Bitter Sweet Symphony!

In a bitter sweet symphony of looks
stood a Shy smile struck in awe of
your silhouette there all in the
prime at the corner of the wall
unaware of the tickling sensation
you were causing with a mere
presence all suited up with the
aroma of BVLGARI so exquisite
swaying along with your striking
eight of 6’3’’ still busy with the
endless rambling unconscious of
that Shy smile giddy to have an eye
lock just to take a good
memory in a tiresome function
surrounded with guests all eager
to get their hands on entrees
and platters of food dying to
eat with insatiable appetite not
intriguing her to join the tables
with the rest devouring every bit
as its gonna be the last day on
the earth making her laugh at her
obscene thoughts still exasperated
giving up hope of the encounter
not happening anytime soon yet a
sudden nudge from a friend
whispering her the turn of events
and his stare locked on her for
seconds escaping only before she
turned her head towards his direction
looking mortified not even guessing
that this intentional stare did actually
made her day! 

Hopelessly Screwed!

I have never ever experienced love sort of a thing in my life. I always considered infatuation as love though I have forgotten the count of my infatuation history.It goes way back when I was a teenager. I was infatuated by tall and handsome guys.I always thought nothing’s gonna brew because firstly I am gutless and second of all my self respect.I can’t act around as a weak smitten kitten ready to grab a cheesy meat.I have to show some morals.Though eye contact is a dangerous,very dangerous but a lovely thing but that’s wrong.Sometimes I know we can’t blame our selves for the unintentional eye-locks but Good Lord!

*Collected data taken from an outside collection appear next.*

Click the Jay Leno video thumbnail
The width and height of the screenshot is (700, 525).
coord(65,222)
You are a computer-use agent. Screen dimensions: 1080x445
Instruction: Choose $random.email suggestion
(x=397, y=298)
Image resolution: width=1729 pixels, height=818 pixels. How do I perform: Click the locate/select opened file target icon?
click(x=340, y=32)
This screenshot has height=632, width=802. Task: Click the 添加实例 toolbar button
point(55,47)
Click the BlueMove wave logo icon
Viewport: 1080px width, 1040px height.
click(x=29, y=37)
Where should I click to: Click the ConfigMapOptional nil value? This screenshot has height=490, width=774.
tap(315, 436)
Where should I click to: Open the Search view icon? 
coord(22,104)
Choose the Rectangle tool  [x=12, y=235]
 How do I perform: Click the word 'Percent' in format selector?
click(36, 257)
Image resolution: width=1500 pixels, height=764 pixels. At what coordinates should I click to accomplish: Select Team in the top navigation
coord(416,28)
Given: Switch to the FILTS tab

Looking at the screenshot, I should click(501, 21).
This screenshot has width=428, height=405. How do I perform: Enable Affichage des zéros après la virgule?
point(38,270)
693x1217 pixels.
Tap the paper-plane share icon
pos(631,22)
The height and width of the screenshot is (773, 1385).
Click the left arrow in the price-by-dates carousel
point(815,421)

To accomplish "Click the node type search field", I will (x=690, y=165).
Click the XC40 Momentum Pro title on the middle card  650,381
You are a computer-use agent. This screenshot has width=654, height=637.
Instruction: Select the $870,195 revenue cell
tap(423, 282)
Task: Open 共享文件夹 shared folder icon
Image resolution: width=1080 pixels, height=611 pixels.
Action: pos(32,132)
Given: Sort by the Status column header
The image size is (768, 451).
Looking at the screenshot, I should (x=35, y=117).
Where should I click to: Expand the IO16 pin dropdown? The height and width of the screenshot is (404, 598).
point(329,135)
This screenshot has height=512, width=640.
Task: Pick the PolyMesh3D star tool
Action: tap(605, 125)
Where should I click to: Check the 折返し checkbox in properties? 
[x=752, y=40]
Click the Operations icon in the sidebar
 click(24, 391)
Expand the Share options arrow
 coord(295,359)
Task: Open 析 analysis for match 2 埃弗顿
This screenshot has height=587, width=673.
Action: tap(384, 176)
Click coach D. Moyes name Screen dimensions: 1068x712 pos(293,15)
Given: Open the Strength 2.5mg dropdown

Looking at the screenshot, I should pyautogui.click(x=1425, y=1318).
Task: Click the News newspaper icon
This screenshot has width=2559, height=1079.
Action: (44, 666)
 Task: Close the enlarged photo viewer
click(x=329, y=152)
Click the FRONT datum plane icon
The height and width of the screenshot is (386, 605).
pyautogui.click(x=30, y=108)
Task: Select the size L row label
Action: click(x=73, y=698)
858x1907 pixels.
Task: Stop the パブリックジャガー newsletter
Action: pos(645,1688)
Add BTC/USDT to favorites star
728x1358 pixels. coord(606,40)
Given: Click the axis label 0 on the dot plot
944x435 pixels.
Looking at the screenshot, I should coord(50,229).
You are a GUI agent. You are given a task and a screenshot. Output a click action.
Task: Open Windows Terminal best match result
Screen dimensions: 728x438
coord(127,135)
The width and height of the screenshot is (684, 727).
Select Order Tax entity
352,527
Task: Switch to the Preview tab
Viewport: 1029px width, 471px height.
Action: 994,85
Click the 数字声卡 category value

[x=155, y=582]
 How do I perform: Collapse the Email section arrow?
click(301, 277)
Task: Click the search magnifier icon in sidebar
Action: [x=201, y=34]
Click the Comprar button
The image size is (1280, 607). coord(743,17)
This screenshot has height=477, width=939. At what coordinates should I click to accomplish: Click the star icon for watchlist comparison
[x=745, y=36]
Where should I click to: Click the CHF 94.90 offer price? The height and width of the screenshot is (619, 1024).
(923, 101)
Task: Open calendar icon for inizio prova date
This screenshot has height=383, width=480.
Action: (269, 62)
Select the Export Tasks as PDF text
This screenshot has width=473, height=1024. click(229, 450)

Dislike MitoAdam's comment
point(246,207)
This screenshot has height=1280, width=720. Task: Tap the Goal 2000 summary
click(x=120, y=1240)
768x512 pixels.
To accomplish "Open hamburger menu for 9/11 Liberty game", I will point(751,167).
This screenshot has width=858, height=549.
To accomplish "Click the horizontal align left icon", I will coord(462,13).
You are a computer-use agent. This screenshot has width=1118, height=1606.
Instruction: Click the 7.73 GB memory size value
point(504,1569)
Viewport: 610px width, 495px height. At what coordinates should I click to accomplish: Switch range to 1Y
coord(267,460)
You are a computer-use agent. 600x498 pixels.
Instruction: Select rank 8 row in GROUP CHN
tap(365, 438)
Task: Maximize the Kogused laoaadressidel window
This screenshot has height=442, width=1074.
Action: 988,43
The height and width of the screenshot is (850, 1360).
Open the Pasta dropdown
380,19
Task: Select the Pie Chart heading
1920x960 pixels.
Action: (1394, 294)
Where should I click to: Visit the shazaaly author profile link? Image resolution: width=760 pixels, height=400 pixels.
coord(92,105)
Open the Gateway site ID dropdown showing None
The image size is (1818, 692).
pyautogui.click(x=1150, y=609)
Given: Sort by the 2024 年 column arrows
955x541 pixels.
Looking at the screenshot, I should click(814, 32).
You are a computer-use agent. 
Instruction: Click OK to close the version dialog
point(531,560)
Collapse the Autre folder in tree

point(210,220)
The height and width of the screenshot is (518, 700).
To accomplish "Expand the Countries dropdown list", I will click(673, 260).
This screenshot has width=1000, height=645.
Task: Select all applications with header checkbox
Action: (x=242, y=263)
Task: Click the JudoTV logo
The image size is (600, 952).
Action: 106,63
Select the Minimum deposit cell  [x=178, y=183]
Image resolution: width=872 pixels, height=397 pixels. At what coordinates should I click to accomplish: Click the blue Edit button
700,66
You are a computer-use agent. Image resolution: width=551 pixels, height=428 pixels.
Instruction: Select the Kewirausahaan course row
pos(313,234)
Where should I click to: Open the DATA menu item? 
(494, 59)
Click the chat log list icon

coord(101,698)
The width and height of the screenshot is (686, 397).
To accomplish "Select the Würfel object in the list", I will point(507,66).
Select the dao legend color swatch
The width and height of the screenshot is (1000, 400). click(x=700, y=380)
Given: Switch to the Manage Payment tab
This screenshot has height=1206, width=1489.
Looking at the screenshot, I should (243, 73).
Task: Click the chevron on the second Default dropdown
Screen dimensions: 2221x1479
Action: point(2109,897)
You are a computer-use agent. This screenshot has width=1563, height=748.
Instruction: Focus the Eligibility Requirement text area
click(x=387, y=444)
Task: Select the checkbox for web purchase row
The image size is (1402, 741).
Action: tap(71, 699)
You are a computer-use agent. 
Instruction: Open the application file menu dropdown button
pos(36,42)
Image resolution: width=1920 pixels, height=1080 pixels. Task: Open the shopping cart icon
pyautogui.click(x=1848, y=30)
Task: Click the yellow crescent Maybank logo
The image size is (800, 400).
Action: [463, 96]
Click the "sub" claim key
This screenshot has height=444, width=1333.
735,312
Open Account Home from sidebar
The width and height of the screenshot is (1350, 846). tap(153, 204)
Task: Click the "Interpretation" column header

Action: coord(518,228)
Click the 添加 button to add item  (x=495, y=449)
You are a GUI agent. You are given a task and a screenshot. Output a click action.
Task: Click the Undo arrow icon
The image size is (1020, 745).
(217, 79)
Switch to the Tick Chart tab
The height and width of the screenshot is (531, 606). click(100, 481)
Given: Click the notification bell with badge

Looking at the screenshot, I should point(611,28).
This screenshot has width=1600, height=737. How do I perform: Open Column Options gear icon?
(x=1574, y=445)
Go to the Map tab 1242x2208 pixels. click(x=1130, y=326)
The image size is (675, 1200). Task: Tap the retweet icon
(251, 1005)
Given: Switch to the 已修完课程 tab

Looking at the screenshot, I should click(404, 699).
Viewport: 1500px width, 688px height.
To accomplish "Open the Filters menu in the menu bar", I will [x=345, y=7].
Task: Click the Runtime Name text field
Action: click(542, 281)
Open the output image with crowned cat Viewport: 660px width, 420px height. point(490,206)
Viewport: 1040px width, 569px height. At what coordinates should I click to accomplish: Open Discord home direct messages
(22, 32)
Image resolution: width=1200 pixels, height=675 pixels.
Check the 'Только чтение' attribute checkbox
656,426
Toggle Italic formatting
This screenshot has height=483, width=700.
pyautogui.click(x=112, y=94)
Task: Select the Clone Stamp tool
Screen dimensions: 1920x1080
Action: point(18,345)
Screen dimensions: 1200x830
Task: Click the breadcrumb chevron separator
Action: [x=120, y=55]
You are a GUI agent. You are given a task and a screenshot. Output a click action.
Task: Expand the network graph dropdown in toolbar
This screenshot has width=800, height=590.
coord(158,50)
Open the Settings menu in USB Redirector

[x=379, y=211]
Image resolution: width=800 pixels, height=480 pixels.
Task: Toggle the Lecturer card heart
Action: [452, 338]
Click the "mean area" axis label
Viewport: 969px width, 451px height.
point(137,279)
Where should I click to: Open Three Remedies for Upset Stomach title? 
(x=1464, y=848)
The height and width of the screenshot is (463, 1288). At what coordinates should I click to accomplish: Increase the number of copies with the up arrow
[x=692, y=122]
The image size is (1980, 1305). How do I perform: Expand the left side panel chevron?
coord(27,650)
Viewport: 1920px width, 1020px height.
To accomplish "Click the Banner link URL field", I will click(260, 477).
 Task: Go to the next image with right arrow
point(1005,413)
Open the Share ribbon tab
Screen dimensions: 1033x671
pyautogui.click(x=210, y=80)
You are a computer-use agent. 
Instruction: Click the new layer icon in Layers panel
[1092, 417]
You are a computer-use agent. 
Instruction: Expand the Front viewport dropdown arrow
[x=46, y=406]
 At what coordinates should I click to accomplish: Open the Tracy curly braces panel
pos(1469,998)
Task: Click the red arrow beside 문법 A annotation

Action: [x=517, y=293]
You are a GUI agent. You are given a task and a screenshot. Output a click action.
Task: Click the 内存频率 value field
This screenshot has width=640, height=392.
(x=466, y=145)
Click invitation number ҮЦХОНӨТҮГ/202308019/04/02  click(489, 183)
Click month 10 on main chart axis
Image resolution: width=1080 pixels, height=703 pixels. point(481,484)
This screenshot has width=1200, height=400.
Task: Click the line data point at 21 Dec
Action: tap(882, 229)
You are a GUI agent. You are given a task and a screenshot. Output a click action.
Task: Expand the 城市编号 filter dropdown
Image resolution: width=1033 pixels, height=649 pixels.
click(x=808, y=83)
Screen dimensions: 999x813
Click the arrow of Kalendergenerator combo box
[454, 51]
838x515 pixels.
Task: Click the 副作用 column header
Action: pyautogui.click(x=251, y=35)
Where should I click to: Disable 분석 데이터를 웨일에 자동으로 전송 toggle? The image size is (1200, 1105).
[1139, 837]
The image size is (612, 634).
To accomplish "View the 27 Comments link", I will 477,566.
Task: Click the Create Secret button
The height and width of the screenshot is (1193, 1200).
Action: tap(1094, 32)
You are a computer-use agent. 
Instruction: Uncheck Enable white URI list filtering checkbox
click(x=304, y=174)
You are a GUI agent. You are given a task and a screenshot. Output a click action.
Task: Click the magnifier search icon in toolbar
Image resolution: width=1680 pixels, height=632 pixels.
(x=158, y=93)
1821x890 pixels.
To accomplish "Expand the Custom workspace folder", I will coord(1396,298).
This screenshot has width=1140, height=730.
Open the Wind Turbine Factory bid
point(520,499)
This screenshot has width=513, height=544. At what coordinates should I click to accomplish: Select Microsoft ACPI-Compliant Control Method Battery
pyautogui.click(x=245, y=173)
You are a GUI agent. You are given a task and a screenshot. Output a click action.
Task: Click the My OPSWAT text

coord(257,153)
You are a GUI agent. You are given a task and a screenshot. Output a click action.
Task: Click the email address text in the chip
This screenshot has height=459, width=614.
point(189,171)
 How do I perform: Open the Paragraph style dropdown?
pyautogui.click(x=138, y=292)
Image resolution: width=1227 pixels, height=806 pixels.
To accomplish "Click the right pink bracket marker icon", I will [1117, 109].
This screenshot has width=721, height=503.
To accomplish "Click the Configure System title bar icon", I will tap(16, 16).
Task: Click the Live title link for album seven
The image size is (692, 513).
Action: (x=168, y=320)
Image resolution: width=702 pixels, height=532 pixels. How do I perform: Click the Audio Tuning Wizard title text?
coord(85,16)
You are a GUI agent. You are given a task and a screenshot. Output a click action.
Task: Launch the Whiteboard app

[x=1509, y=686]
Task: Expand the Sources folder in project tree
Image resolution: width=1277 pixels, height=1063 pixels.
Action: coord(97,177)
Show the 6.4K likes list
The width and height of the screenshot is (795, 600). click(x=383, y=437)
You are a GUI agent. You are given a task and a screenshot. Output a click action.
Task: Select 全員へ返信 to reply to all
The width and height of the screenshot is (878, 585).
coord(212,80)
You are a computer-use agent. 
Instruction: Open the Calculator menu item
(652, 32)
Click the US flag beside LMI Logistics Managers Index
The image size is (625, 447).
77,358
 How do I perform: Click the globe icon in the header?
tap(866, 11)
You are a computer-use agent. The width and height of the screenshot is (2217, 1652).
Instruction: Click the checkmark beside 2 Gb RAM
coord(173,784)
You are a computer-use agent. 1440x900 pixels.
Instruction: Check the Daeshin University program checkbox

The intentional ones make a person giddy and jittery at the same time.So I thought I had to stop my easily-mesmerized-by-God-knows-how-many-fellows feel and try to be oblivious..But there ain’t denying that  still I am helpless with infatuations.I am in my early twenties and now the bizarre things in my mind have taken  a tangent turn wanting me to consider that “He might be into me” or “He might be committed“.Then all of a sudden I start having a creepy feeling that I want nobody to be interested in me, though the thought if me falling for somebody is good but It surely gives me a heartache when I see any creepy loser ogling me, giving me baseless notions. So “he is into me” is just omitted for my list and the one left “he might be committed” makes me a lovesick mourning person yapping like there is no tomorrow :p. Basically infatuation is not for me because it will make me hopeless in love beyond repair.